Caucasus Heritage Watch has confirmed the destruction of an Armenian cemetery in the village of Sghnakh, as first reported by Monument Watch.
The area was bulldozed in connection with road construction.
Monument Watch reports that the cemetery was founded in the mid-18th c. and remained in use until Armenians evacuated the village following the fall 2020 war. Satellite imagery indicates that the destruction took place between April 12 and June 18.
CHW called on Azerbaijan’s authorities to stop the destruction of cemeteries and act as stewards of all cultural heritage on their territory.
This is the second historic cemetery destroyed along the new Fuzuli-Shushi road, after Mets Tagher.

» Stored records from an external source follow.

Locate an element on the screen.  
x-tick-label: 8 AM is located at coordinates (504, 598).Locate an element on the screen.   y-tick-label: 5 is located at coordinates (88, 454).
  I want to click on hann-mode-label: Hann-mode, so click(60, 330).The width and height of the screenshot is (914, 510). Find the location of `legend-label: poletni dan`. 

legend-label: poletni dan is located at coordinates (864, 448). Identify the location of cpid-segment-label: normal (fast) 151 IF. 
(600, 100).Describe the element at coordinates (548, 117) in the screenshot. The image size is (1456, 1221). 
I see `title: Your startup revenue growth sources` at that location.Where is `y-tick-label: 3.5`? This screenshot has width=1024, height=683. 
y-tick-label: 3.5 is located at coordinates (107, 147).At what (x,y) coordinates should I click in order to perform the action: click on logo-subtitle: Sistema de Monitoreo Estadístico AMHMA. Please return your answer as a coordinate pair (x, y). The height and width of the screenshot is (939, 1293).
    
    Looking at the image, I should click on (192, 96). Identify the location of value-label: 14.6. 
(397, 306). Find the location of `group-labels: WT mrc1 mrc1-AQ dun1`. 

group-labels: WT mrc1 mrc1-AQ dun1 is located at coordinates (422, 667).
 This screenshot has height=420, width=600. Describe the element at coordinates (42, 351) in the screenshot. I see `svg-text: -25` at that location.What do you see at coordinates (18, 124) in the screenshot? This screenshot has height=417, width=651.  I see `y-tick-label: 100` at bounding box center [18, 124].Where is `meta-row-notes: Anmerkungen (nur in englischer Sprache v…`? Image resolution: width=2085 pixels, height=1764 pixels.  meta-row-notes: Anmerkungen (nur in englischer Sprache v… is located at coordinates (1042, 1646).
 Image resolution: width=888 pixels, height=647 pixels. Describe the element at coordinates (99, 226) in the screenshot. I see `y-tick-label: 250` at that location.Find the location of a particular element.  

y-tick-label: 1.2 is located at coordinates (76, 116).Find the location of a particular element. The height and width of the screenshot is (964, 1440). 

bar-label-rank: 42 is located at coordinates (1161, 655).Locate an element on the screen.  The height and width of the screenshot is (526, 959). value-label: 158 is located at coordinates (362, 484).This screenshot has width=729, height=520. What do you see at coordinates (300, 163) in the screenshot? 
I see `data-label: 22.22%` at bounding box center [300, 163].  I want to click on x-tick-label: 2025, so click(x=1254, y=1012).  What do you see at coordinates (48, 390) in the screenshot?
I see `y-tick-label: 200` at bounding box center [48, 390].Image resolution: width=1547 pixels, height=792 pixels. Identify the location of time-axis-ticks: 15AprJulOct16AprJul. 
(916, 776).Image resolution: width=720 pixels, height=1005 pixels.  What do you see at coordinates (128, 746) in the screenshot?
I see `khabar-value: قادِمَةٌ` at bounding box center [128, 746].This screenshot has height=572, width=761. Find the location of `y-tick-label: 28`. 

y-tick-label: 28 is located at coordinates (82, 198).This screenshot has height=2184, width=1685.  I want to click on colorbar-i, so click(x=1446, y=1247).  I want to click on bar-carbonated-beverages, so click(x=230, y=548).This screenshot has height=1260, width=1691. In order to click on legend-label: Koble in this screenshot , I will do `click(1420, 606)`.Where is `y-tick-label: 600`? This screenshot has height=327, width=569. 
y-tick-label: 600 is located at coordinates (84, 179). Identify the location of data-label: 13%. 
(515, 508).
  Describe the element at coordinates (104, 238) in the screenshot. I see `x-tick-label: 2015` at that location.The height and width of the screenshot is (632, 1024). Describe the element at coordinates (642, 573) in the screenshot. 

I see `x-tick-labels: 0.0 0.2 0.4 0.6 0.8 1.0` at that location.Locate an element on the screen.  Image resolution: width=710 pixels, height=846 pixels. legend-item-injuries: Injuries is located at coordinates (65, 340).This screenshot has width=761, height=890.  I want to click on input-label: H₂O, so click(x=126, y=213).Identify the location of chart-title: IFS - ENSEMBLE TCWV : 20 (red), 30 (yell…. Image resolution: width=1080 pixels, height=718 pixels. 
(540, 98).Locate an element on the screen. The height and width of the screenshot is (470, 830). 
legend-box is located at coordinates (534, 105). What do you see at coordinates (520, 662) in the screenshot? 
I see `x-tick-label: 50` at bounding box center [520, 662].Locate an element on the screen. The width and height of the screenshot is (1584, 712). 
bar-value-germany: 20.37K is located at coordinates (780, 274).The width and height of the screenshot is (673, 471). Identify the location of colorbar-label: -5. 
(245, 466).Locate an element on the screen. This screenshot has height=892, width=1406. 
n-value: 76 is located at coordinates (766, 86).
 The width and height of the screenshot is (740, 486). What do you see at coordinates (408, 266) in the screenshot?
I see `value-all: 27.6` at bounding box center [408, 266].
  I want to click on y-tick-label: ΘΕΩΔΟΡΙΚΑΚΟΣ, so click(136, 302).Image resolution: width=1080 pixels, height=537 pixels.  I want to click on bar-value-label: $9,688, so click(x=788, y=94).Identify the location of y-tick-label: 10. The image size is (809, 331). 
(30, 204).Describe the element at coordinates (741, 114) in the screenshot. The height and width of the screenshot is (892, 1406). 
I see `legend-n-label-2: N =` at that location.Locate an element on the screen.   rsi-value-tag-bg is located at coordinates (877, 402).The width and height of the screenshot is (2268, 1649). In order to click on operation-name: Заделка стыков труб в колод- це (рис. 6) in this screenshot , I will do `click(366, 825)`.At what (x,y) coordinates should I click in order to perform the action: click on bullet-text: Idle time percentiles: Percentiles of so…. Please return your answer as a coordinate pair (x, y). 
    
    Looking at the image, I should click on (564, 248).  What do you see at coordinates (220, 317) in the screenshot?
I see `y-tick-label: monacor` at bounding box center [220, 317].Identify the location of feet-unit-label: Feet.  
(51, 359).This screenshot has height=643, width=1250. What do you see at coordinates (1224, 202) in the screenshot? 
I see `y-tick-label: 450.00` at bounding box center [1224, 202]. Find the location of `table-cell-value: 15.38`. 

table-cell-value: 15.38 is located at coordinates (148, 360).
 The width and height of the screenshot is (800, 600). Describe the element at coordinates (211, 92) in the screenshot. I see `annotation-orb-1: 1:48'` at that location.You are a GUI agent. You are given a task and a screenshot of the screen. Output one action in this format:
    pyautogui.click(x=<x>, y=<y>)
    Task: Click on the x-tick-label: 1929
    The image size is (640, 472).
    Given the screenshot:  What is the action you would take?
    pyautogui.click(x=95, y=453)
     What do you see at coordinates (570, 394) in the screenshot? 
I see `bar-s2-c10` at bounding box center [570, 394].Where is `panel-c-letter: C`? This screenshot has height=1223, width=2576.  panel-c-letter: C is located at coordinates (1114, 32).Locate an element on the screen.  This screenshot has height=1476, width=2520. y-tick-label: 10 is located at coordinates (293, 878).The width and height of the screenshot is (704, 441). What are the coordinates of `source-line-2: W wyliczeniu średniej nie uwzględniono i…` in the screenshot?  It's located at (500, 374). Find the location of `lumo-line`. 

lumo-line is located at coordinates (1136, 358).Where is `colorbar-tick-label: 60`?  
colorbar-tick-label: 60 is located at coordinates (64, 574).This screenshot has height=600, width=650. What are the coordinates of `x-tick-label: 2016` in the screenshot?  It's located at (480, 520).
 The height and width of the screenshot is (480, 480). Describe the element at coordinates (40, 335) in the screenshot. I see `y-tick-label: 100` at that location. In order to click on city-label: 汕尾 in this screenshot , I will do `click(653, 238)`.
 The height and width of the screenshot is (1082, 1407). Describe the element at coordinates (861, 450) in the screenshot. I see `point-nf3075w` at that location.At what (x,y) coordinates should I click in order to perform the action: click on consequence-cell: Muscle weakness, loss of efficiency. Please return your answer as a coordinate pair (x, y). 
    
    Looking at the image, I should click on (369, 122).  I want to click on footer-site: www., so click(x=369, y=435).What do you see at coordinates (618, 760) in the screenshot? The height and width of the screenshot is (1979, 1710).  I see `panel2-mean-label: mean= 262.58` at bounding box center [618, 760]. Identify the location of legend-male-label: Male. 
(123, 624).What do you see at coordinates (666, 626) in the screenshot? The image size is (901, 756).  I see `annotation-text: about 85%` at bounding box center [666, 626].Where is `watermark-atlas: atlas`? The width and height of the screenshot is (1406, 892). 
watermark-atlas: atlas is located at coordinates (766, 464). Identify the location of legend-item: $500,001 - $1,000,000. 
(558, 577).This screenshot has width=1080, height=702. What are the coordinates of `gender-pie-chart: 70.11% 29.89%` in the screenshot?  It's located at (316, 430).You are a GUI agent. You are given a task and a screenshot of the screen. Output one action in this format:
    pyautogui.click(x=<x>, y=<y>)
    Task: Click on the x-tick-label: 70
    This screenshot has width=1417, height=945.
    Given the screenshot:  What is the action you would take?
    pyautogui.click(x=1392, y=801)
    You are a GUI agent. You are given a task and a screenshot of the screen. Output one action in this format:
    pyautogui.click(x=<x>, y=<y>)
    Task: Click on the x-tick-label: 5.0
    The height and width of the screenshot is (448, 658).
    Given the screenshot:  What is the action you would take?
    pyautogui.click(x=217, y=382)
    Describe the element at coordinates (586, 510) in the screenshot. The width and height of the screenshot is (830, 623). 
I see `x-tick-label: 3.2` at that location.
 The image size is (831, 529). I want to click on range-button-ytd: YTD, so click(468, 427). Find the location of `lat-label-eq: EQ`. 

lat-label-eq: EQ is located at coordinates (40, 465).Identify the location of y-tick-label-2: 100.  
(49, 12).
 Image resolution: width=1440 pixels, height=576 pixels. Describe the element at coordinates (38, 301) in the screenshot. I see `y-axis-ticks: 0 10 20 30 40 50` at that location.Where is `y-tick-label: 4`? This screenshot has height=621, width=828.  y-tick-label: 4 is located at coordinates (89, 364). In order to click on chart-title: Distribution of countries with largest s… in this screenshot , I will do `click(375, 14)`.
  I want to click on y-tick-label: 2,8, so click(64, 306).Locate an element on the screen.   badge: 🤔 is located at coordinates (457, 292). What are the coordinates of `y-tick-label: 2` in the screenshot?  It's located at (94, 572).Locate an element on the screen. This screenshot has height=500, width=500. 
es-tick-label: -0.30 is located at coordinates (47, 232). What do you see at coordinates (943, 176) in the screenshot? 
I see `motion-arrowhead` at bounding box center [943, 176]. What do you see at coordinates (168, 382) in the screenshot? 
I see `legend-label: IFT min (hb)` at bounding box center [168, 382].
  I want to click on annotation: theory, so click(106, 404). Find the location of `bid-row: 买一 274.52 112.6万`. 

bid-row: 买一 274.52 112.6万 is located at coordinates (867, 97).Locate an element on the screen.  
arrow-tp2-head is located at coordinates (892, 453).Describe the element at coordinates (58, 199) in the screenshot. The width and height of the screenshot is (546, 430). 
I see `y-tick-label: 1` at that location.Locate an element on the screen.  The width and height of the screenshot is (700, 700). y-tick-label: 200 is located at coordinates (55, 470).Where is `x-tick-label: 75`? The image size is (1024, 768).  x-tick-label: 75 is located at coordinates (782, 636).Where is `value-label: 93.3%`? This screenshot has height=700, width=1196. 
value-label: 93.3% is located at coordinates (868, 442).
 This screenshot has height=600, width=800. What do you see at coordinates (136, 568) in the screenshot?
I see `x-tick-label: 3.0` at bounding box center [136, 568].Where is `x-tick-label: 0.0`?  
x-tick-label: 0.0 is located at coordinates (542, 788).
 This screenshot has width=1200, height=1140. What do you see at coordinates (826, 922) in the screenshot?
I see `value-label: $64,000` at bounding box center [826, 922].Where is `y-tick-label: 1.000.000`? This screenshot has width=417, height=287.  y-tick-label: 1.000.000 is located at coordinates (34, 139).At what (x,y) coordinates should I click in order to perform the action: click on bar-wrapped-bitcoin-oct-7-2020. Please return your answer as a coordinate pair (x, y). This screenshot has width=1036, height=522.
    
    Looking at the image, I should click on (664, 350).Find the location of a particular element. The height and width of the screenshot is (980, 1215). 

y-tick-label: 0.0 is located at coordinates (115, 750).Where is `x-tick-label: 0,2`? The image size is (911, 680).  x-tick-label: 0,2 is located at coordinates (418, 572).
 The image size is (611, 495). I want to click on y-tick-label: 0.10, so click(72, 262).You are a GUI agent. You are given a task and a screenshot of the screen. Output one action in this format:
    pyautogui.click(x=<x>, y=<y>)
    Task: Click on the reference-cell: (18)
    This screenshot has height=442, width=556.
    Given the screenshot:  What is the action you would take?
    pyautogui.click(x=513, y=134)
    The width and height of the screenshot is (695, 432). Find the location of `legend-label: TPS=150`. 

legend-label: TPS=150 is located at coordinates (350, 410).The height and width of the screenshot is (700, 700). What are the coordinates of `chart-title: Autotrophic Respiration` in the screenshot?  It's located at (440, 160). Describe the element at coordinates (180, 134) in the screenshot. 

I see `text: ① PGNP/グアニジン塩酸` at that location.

Concerns about the preservation of cultural sites in Nagorno-Karabakh are made all the more urgent by the Azerbaijani government’s history of systemically destroying indigenous Armenian heritage—acts of both warfare and historical revisionism. The Azerbaijani government has secretly destroyed a striking number of cultural and religious artifacts in the late 20th century. Within Nakhichevan alone, a historically Armenian enclave in Azerbaijan, Azerbaijani forces destroyed at least 89 medieval churches, 5,840 khachkars (Armenian cross stones) and 22,000 historical tombstones between 1997 and 2006.